» **Consigne donnée A**:
Dans les enregistrements, de la ligne contenant « You are a computer-use agent. Viewport: 1270px » jusqu'à celle contenant « I will pos(197,86). » incluse, remplacez « Instruction » par « Command ». Redonnez uniquement ces lignes, sans rien changer d'autre.

» **Passage du texte**:
* * * * *
Cependant on ne saurait dire que la partie “adulte” de 1990 soit au même niveau. Devenus adultes, les membres du club des paumés reviennent à Derry et rencontrent une nouvelle fois le clown, toujours individuellement, ce qui prolonge l’aspect “enchaînement de scènettes” des flash-backs composant la majorité de la première partie. Les apparitions de Ça sont toujours aussi inspirées, mais pour le coup, le film se met à patiner sévèrement. Il n’y a plus le bénéfice de la découverte, de la formation du club des paumés, et Wallace peine à rendre vraiment convaincantes ces retrouvailles passées sous le signe de la nostalgie. C’est l’une des conséquences du manque de vécu commun des personnages face à Ça. Dans son roman, King pouvait compter sur l’émotion des retrouvailles, ce que Wallace peut difficilement faire, compte tenu de la maigreur des souvenirs. Entre outre, le manque de temps lui joue là aussi des tours, empêchant réellement les liens de se ressouder, d’où la sensation que certains personnages sont plus importants que d’autres (Mike et Bill). La nostalgie devient dès lors très surfaite et à vrai dire, tous les personnages devenus adultes nous indiffèrent. L’osmose qui existait entre les enfants, déjà mince, n’existe plus. Seul Ça reste fidèle à lui-même… jusqu’à ce dénouement catastrophique, simpliste, bourré de clichés et démythifiant pourtant ce monstre qui avait à lui seul su faire vivre le film, même dans ses moments les plus mous (la partie des adultes).

Le bilan est fort mitigé pour ce téléfilm rebaptisé “Il” est revenu à la télévision française. Entre les quelques erreurs commises par Wallace et les contraintes de temps qui malgré le format de mini-série se font cruellement ressentir, l’adaptation est loin de valoir le roman. Reste un téléfilm honnête, qui compte tenu de la frilosité du petit écran (pour l’époque) et de la grande difficulté d’adapter un roman aussi riche, s’en sort admirablement à plusieurs niveaux, à commencer par celui de Grippe-sous. Wallace pouvait-il vraiment faire mieux ? Difficile à dire. On en aura peut-être une meilleure idée lorsque la seconde adaptation, annoncée en mars 2009 et prévue pour 2011, verra le jour.
* * * * *
(Extrait du jeu de données)
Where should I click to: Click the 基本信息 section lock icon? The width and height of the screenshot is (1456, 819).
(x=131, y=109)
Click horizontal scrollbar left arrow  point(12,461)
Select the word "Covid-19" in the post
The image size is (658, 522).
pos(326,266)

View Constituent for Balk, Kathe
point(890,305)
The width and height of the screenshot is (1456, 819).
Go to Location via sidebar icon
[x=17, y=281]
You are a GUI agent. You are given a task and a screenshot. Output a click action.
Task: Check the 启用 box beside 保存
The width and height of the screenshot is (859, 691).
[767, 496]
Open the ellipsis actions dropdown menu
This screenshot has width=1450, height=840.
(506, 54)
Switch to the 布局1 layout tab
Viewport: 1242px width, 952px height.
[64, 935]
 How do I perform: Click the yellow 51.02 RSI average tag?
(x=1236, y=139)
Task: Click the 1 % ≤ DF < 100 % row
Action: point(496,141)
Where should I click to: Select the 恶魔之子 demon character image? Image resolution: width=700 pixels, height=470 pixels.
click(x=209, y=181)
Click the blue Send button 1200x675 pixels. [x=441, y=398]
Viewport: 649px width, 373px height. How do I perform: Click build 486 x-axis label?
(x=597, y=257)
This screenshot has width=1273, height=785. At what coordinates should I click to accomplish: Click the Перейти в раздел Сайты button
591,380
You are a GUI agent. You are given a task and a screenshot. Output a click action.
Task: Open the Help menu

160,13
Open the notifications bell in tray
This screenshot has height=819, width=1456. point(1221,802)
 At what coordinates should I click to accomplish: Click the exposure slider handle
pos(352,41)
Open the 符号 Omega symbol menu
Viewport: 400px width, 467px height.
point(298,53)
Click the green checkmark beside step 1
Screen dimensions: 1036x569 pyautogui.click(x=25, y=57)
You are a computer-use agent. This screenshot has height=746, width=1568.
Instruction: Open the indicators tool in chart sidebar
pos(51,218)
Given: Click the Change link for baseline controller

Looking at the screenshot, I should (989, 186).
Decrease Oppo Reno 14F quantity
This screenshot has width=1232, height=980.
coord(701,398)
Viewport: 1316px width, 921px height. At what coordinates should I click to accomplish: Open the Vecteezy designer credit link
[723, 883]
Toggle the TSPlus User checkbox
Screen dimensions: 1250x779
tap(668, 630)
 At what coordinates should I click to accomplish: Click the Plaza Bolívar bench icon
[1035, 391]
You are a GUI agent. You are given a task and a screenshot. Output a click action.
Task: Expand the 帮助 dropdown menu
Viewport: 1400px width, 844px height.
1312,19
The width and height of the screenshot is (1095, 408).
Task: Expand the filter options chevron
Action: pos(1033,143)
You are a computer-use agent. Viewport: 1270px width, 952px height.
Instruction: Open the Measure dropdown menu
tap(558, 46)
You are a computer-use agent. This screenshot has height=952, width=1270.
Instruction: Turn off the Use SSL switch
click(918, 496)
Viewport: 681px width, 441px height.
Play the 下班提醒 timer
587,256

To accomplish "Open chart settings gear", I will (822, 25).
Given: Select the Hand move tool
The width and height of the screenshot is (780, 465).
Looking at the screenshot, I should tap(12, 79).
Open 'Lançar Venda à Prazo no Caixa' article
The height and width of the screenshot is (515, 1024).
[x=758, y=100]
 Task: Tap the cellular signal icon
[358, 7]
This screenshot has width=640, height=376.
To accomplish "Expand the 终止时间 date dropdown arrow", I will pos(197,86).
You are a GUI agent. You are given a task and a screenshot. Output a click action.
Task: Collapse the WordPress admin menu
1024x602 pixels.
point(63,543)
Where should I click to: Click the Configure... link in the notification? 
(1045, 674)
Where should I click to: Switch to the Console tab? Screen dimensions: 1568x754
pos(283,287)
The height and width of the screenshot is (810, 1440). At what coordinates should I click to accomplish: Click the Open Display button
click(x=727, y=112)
* * * * *
» **Consigne donnée B**:
D'après le passage critique sur l'adaptation télévisée de Ça, sous quel titre le téléfilm est-il revenu à la télévision française ?

» **Résultat attendu A**:
You are a computer-use agent. Viewport: 1270px width, 952px height.
Command: Open the Measure dropdown menu
tap(558, 46)
You are a computer-use agent. This screenshot has height=952, width=1270.
Command: Turn off the Use SSL switch
click(918, 496)
Viewport: 681px width, 441px height.
Play the 下班提醒 timer
587,256

To accomplish "Open chart settings gear", I will (822, 25).
Given: Select the Hand move tool
The width and height of the screenshot is (780, 465).
Looking at the screenshot, I should tap(12, 79).
Open 'Lançar Venda à Prazo no Caixa' article
The height and width of the screenshot is (515, 1024).
[x=758, y=100]
 Task: Tap the cellular signal icon
[358, 7]
This screenshot has width=640, height=376.
To accomplish "Expand the 终止时间 date dropdown arrow", I will pos(197,86).

» **Résultat attendu B**:
Sous le titre « Il ».